© 2025 DS Churchill
Property Consultants

For many buyers, the words ‘new build’ can send shivers down the spine: inducing images of garish red brick boxes and invoking thoughts of practical living and convenience. For the most part, the last century of ‘new builds’ have had nothing much going for them at all.

But a new wave of beautifully designed and executed ‘new builds’ are springing up across the country, from the likes of architects Christian Fleming and Ben Pentreath. Built with sustainability and lasting quality in mind, these are properties reminiscent of the days of doing things properly.

It’s great news for a nation suffering a housing shortage; the old adage of ‘buy cheap, buy twice’ most definitely applies to houses too and we’ve clearly learnt our lesson as many architects spend their days improving badly built ‘new builds’. We really do need to be creating timeless, classic homes, that will last a lifetime.

An example of a brilliantly constructed ‘new build’, is the Old Manor at Uley in Gloucestershire. Famous for the whole property having been relocated, the real story is that the house has been carefully put together using the finest reclaimed materials, biomass energy and underfloor heating. It really is the perfect mix of old meets new.

But this is an extreme case; most new builds have specific site conditions to meet or client aspirations to fulfil. As Christian Fleming states, “using reclaimed materials is so important to giving a sense of time and place, anything to take the shine away. But don’t overdo it, otherwise it starts looking like your granny’s attic, full of salvaged bric-a-brac.”

Working with reclaimed materials can be troublesome. The rich patina of age-worn stone can appear very dark next to creamy new pointing, for example, so often it’s better not to use reclaimed rubblestone but rather reclaimed quoins, which helps frame the building and is what tricks your eye. It all needs to be properly thought about and considered, or the result can look a little ‘pic n’mix’.

Fleming has acquired many old tricks passed down from builders and craftsmen along the way to help tone down the ’new’. From coating fresh green oak in Thompson’s Water seal to stop the tannins leaching out and darkening the wood, preserving that lovely oak umber, to understanding that Hartham Park Bath stone can completely differ in colour from year to year. ‘From mellow creams to bright white, despite being from one quarry! Although you can rub gutter silt into it to help age it’.

‘The use of materials is the art,’ he says, ‘the part you most need to touch and feel. No new build is ever the same – although I wish it was!’

Important too, to select the right builder for the right client, which can only be learnt from working with a wealth of builders and understanding their strengths and capabilities very well.

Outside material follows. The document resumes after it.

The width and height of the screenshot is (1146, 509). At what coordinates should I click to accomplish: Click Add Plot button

When asked if people know what they want when they come to him, Fleming remarks that most people have a very strong sense of what they want, or what they think they want, and his job is put what’s in their minds onto a piece of paper. The noticeable trend now, as opposed to ten years ago, is that people don’t want to commission enormous houses anymore. They don’t want to be saddled with crippling oil bills, or to pass on a home that is too expensive for their children to keep up.

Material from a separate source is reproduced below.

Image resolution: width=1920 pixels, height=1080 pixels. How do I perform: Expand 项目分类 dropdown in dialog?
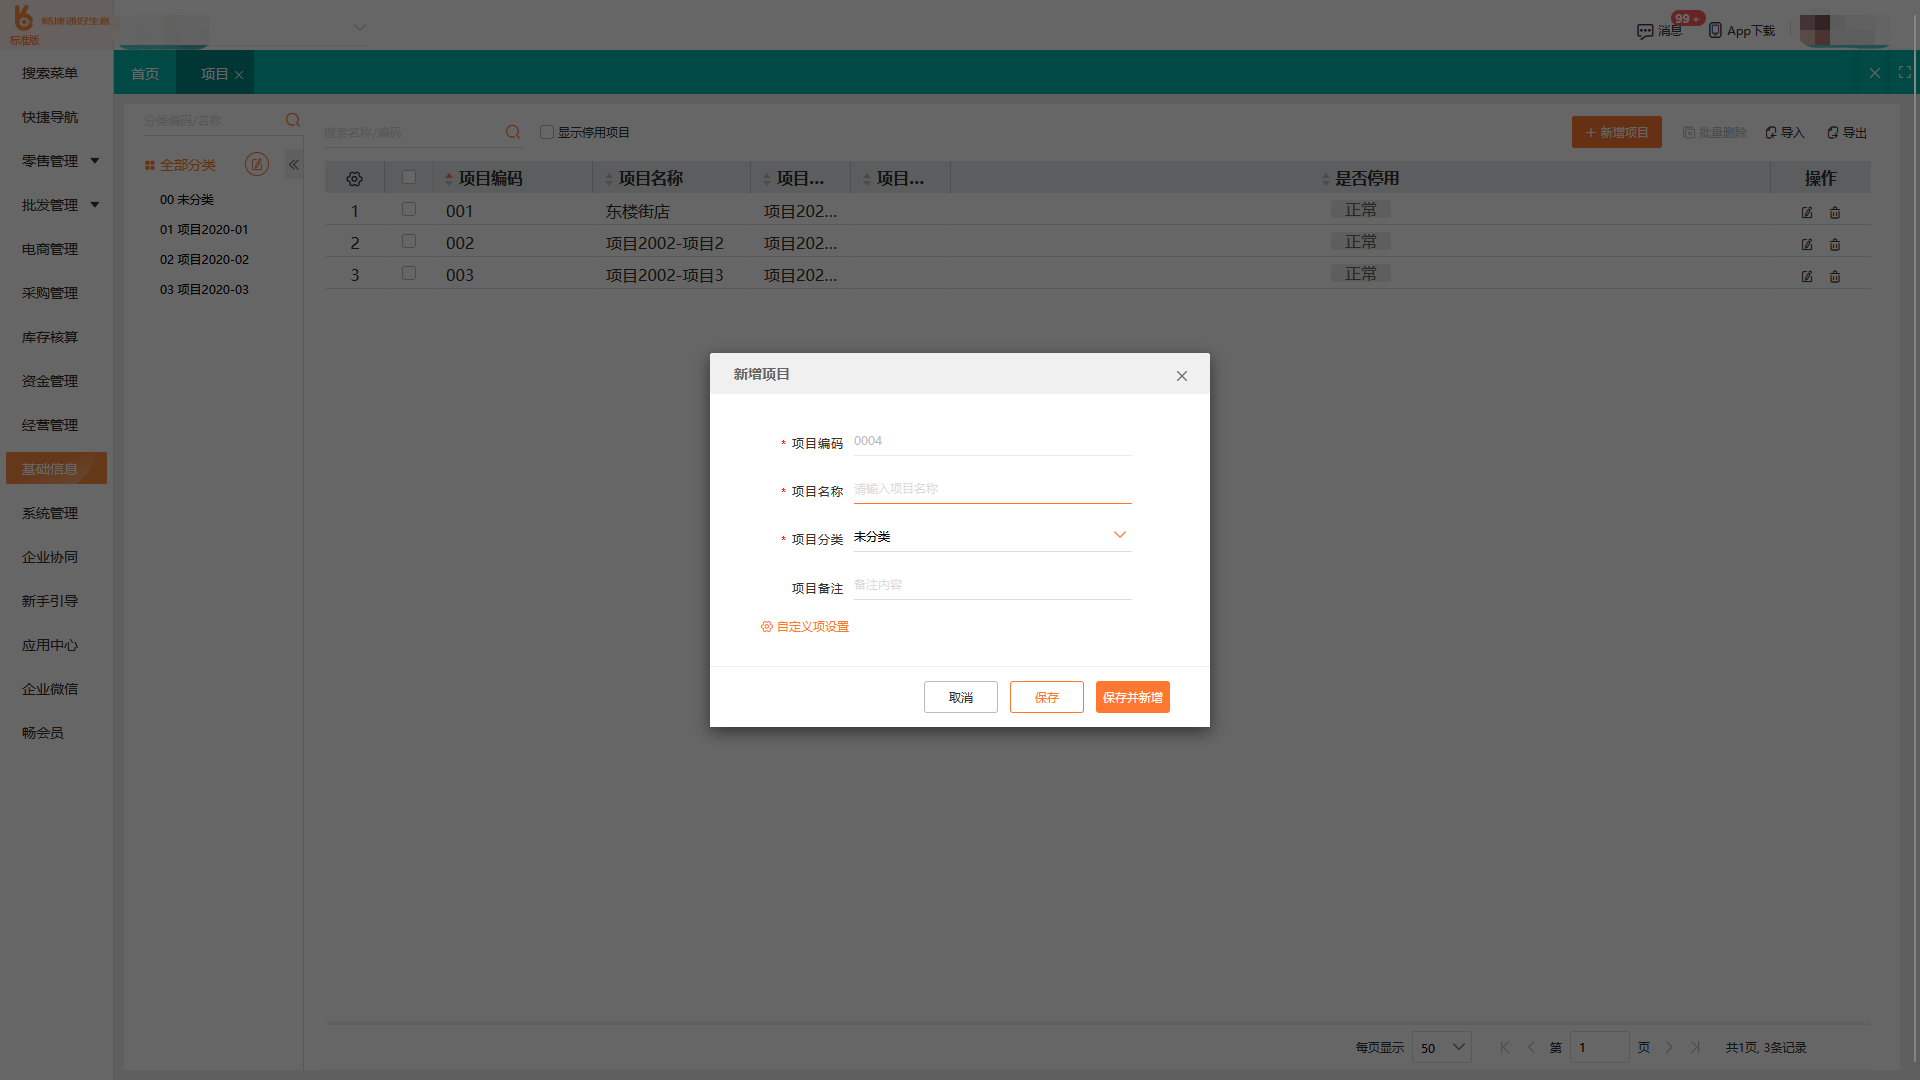pyautogui.click(x=1120, y=535)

The epidemic of the last year and its resulting lockdowns have only reinforced this trend, as owners now live in their kitchens and don’t necessarily want masses of rooms or for every element of their life to focus around the central building. Party barns have replaced billiard rooms; pool houses, gyms, games rooms and woodsheds are located away from the main house. It’s a sort of house-fracturing and quite a shift, but a great way for families with children living in the country to keep them happy and entertained safely at home as they grow up.

When asked if people really care about building sustainably, Fleming comments that it is always the first thing people ask for, but also the first thing to be struck off when the quote comes back. For all the talk of renewable energy sources like biomass heating and solar panels, Fleming often recommends spending more on incredibly good insulation and different ‘breathable’ clay blocks as a simpler way to save cost. His insight is that people do want to do their bit, but that they mostly want to avoid big bills.

As with all architects, Fleming is that rare combination of artist and mathematician, or as he describes himself, ‘a jack of all trades, and master of none’. An economics graduate who took a turn in banking but found it too intense, he then trained at the Leith School of Food and Wine and is a self-professed master of puff pastry pies, insisting on salted butter always being better than non. Having always wanted to do architecture but initially daunted by the thought of seven years of training, he finally returned to it and has gone from strength to strength.

‘I always wanted to do it, liked it and I hope have become good at it, but it took time. When I think of my early drawings I grimace. My windows in particular… (he gulps), urgh, they were crude, ugly hatchet jobs for openings. If only they had taught Architecture at school’.

When you consider that children’s first drawings are of houses and the homes they dream of, perhaps this advice is very wise in continuing to inspire new generations of young architects to join the ranks and ensure that every new build to come echoes Fleming’s vision and skill.